Item coordinate data:
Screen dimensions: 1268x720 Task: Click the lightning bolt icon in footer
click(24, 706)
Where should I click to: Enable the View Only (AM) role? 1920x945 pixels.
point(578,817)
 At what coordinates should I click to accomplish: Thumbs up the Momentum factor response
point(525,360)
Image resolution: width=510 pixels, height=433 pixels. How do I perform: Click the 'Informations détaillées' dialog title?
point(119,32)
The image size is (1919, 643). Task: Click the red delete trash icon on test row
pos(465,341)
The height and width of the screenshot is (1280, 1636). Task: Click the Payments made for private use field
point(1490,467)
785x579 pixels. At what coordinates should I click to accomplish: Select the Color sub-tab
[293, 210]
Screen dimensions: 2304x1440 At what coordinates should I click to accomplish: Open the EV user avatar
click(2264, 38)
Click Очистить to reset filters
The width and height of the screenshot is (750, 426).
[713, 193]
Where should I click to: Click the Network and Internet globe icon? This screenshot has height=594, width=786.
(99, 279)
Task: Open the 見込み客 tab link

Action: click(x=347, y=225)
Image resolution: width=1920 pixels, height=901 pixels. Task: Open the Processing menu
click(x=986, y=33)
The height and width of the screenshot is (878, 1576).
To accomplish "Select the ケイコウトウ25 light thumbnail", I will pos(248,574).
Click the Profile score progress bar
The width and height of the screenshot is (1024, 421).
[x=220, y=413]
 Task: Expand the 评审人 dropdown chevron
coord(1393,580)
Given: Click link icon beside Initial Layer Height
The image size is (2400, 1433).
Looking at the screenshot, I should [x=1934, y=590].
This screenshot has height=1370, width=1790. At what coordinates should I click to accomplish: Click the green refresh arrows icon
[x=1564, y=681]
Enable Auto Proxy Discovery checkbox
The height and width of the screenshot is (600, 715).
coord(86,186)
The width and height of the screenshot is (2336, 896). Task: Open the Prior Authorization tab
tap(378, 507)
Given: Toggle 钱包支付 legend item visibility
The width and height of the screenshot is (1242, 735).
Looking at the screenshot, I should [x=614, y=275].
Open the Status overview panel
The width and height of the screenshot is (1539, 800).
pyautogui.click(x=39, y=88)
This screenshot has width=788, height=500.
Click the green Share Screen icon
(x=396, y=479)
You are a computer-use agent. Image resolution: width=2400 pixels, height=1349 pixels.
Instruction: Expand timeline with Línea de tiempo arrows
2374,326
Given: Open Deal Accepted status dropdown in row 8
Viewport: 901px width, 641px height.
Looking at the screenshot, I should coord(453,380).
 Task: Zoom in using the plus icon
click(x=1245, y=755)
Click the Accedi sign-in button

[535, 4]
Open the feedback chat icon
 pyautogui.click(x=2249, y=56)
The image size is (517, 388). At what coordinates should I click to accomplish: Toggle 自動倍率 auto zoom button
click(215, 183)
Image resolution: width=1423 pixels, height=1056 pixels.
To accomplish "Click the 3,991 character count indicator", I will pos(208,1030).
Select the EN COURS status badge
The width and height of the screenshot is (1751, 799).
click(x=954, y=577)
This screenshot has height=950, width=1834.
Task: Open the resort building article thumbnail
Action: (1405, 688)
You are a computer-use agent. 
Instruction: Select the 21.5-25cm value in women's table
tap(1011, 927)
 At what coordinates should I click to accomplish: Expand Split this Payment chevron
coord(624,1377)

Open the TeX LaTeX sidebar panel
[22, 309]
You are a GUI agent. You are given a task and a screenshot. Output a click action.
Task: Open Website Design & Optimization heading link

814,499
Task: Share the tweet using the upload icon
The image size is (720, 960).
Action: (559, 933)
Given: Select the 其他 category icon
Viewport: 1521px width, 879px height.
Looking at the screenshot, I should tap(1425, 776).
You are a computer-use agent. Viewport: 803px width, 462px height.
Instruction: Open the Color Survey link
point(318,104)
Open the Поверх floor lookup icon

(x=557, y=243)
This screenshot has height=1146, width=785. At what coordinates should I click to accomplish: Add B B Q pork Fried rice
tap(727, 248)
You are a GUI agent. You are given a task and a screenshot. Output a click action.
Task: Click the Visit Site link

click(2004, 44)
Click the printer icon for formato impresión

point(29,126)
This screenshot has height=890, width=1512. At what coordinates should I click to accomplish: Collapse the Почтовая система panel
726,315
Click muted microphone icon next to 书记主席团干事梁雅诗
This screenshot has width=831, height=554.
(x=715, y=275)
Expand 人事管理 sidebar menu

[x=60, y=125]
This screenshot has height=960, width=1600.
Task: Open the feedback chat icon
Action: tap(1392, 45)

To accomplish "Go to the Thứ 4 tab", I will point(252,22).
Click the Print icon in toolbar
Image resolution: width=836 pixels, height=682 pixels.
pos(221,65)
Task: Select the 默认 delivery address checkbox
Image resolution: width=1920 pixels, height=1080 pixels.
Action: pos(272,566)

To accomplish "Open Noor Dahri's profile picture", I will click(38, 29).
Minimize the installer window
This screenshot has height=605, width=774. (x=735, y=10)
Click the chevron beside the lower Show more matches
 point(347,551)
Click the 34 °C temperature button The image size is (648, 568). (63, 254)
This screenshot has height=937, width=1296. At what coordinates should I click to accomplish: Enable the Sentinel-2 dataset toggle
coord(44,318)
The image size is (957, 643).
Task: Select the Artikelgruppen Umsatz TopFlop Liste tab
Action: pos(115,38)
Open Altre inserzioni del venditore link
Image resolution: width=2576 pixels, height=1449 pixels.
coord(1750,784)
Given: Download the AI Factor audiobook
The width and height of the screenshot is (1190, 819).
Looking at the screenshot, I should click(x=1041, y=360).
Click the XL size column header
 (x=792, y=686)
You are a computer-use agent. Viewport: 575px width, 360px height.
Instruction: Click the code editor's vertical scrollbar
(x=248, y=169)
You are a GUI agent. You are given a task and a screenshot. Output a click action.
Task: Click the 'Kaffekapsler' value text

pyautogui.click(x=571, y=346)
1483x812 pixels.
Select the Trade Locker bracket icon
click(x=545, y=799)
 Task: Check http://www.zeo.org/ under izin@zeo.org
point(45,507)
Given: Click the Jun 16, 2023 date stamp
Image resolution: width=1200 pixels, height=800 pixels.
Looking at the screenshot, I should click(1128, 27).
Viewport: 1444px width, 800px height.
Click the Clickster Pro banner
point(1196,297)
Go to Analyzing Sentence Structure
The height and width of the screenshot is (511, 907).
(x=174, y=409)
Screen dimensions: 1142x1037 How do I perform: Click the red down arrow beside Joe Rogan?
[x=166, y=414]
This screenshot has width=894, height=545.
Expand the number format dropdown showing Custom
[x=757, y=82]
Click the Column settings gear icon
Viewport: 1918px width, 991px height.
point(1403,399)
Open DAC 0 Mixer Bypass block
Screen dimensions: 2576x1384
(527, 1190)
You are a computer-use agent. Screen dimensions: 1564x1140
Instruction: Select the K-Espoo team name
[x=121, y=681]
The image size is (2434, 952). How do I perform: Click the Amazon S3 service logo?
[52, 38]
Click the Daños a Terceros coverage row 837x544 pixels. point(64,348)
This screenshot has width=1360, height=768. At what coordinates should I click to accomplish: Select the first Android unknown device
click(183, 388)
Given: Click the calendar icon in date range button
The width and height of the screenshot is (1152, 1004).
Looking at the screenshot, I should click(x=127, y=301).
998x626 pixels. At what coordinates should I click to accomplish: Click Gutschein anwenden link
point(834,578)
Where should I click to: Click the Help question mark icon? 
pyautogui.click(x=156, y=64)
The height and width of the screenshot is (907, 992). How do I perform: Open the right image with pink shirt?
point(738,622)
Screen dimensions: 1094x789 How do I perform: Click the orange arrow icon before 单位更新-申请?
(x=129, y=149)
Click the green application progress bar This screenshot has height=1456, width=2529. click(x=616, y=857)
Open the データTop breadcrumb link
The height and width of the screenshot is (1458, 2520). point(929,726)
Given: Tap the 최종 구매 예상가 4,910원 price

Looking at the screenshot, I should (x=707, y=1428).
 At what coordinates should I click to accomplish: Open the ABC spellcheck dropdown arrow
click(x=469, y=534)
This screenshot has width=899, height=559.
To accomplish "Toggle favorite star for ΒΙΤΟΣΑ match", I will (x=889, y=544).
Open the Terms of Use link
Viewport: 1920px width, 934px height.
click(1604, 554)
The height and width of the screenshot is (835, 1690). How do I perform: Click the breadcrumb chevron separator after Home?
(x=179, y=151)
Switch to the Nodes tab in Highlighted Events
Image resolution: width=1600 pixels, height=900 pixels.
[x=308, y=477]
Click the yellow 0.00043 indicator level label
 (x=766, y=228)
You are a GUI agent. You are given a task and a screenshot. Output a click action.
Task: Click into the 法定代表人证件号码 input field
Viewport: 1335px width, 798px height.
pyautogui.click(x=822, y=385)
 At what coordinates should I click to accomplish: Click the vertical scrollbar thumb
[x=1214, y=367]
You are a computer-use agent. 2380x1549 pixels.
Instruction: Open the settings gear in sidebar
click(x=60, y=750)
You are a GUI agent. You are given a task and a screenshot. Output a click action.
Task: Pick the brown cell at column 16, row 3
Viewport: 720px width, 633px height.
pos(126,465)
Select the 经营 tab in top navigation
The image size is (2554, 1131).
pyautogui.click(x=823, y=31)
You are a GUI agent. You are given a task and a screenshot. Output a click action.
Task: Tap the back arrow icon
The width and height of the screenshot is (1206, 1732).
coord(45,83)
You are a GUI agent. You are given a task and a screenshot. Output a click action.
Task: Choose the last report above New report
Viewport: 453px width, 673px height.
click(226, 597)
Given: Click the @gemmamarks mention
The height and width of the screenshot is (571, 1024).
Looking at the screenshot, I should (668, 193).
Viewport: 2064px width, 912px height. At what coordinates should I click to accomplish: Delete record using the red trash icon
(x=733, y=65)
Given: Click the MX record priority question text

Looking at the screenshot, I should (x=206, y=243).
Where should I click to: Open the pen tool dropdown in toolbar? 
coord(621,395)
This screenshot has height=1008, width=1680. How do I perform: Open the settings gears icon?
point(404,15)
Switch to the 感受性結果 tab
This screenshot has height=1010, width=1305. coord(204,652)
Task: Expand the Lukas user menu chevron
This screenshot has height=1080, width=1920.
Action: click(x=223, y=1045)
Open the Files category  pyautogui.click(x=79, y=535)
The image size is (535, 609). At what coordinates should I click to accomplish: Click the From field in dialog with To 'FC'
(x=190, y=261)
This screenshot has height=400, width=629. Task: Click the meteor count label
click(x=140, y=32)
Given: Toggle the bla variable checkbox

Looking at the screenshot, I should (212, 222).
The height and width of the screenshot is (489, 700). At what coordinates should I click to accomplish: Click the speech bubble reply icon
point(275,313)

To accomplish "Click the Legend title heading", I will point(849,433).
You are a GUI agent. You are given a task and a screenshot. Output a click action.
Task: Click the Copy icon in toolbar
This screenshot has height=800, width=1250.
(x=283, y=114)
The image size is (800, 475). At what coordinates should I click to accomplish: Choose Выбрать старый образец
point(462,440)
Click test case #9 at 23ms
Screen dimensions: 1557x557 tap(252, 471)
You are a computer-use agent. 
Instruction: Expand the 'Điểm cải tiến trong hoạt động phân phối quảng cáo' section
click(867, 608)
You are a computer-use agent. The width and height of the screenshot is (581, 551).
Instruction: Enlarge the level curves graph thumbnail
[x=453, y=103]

Exercise details
Rewrite everything from "Open the データTop breadcrumb link" down to "will (x=889, y=544).", replacing "dropdown arrow" with "drop-down arrow" and leaving everything else unchanged.

Output for this exercise
Open the データTop breadcrumb link
The height and width of the screenshot is (1458, 2520). point(929,726)
Given: Tap the 최종 구매 예상가 4,910원 price

Looking at the screenshot, I should (x=707, y=1428).
 At what coordinates should I click to accomplish: Open the ABC spellcheck drop-down arrow
click(x=469, y=534)
This screenshot has width=899, height=559.
To accomplish "Toggle favorite star for ΒΙΤΟΣΑ match", I will (x=889, y=544).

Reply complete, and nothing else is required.